━━━━━ Material shown
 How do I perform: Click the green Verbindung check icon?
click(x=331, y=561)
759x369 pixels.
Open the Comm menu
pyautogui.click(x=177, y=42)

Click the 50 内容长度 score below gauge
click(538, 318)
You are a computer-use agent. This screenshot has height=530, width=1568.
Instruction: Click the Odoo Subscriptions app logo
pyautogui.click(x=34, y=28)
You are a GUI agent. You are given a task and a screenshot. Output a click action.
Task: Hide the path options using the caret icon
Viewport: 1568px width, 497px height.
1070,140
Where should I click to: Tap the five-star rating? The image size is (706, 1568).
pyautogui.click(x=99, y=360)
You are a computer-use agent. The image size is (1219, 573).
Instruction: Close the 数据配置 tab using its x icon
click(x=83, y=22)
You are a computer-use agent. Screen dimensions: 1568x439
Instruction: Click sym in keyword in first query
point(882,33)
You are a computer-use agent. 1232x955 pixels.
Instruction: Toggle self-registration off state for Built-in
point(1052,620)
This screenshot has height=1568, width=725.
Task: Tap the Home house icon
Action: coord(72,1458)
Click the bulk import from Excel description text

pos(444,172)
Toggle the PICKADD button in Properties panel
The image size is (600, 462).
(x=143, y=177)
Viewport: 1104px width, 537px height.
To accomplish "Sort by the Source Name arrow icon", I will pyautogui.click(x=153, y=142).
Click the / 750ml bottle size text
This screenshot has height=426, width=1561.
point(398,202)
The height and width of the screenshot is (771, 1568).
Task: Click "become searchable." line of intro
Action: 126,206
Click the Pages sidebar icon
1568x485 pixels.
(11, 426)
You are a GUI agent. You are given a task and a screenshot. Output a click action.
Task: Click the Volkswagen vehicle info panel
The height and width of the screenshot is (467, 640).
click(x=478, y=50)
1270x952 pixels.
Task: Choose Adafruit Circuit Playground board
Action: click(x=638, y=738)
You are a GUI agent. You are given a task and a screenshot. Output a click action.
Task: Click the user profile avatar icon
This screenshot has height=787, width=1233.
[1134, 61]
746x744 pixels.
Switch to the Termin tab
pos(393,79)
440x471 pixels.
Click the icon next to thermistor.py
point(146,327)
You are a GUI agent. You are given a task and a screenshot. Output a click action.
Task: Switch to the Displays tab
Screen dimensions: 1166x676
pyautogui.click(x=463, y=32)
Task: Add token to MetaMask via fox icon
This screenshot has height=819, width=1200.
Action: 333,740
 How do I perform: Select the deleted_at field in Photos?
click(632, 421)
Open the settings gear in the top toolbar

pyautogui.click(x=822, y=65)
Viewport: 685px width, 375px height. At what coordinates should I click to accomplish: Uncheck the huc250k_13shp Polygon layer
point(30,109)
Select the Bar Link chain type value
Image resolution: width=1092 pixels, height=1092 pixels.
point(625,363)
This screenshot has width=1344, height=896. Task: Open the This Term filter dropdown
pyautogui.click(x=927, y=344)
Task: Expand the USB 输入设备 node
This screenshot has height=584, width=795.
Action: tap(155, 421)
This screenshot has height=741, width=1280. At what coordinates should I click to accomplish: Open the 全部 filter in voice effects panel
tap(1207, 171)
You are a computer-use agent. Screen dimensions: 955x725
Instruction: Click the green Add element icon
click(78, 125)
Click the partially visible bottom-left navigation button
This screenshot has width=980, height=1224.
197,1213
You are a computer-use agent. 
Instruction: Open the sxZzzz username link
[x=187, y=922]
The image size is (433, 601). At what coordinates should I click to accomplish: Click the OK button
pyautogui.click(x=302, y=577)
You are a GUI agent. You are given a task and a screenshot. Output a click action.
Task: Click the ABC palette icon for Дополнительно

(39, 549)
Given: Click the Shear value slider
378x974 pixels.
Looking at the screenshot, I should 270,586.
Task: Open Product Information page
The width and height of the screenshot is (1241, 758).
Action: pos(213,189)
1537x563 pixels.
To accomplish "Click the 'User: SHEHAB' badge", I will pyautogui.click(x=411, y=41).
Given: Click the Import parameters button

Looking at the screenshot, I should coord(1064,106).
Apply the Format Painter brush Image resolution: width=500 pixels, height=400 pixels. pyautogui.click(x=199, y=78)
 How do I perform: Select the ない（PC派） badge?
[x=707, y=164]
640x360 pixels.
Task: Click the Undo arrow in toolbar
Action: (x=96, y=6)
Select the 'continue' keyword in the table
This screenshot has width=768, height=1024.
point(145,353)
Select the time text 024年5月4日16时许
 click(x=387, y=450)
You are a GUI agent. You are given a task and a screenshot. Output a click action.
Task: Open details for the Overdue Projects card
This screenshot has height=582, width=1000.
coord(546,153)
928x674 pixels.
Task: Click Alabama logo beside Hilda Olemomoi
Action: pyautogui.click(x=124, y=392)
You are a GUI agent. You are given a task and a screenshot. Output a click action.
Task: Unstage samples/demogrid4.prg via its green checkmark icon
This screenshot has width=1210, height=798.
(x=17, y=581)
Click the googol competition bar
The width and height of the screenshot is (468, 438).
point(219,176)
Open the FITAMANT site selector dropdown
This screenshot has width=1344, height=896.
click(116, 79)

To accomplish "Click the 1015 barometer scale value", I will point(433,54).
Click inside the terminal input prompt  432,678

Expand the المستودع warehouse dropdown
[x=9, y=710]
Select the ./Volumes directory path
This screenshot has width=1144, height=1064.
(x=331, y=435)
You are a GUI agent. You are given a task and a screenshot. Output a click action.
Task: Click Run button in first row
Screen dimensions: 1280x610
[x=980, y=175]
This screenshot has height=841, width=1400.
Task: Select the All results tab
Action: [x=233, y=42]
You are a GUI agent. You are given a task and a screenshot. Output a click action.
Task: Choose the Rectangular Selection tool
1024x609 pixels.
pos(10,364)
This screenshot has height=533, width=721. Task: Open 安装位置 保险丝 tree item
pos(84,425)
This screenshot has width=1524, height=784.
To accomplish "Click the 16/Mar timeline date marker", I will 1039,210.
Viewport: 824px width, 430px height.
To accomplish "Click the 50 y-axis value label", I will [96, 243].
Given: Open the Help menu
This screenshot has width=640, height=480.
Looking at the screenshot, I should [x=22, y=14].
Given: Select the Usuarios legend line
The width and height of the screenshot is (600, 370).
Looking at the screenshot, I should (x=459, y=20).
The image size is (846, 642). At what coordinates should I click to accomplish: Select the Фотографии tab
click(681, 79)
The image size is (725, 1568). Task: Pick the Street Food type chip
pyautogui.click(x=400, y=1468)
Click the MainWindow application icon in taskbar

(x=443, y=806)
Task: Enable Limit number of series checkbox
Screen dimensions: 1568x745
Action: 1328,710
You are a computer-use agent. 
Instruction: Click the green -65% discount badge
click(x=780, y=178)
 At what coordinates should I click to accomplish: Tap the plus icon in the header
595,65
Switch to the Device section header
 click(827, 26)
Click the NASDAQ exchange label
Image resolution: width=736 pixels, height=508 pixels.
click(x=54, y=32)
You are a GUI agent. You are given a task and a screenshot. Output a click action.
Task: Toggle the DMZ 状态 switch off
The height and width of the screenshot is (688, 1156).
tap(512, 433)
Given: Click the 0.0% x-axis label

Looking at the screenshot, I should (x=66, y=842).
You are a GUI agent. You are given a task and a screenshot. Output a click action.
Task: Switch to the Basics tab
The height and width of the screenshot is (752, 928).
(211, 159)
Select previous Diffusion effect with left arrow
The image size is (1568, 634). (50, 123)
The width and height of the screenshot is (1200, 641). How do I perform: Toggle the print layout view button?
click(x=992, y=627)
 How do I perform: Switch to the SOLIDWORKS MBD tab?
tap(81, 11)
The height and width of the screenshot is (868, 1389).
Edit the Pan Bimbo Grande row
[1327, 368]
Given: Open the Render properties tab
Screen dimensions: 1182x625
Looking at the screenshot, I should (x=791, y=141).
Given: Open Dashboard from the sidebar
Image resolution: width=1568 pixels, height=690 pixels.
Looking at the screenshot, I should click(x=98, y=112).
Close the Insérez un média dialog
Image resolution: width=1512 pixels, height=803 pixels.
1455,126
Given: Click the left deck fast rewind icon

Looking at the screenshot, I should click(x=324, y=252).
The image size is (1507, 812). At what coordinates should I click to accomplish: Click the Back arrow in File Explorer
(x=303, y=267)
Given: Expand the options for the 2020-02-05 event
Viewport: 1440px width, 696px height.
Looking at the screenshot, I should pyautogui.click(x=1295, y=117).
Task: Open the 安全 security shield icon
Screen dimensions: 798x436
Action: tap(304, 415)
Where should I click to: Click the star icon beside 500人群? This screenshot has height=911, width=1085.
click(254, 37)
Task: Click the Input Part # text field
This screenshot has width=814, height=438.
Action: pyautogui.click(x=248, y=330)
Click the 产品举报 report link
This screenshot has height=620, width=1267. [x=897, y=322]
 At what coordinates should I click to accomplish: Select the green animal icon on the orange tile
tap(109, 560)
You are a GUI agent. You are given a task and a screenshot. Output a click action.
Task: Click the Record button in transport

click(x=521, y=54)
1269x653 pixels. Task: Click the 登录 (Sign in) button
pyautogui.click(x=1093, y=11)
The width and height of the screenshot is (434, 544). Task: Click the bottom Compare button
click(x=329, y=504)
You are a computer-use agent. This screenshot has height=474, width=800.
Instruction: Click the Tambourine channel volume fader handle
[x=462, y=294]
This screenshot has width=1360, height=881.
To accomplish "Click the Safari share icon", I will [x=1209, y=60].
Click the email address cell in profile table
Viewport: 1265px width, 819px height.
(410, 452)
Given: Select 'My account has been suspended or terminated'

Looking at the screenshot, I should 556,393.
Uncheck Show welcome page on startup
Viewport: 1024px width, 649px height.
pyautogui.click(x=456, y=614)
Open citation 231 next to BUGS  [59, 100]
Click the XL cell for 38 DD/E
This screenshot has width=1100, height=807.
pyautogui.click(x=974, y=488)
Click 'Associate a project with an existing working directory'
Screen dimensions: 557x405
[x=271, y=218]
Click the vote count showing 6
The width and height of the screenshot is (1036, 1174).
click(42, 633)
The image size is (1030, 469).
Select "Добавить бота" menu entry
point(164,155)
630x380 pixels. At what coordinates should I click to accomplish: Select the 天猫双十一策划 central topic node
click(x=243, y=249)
━━━━━━━━━━
### Task statement
Within the material above, the line with "Instruction: Close the" opens the range and the line with "You are a computer-use agent. 1232x955" closes it; reproduce that range word for word.

### Task result
Instruction: Close the 数据配置 tab using its x icon
click(x=83, y=22)
You are a computer-use agent. Screen dimensions: 1568x439
Instruction: Click sym in keyword in first query
point(882,33)
You are a computer-use agent. 1232x955 pixels.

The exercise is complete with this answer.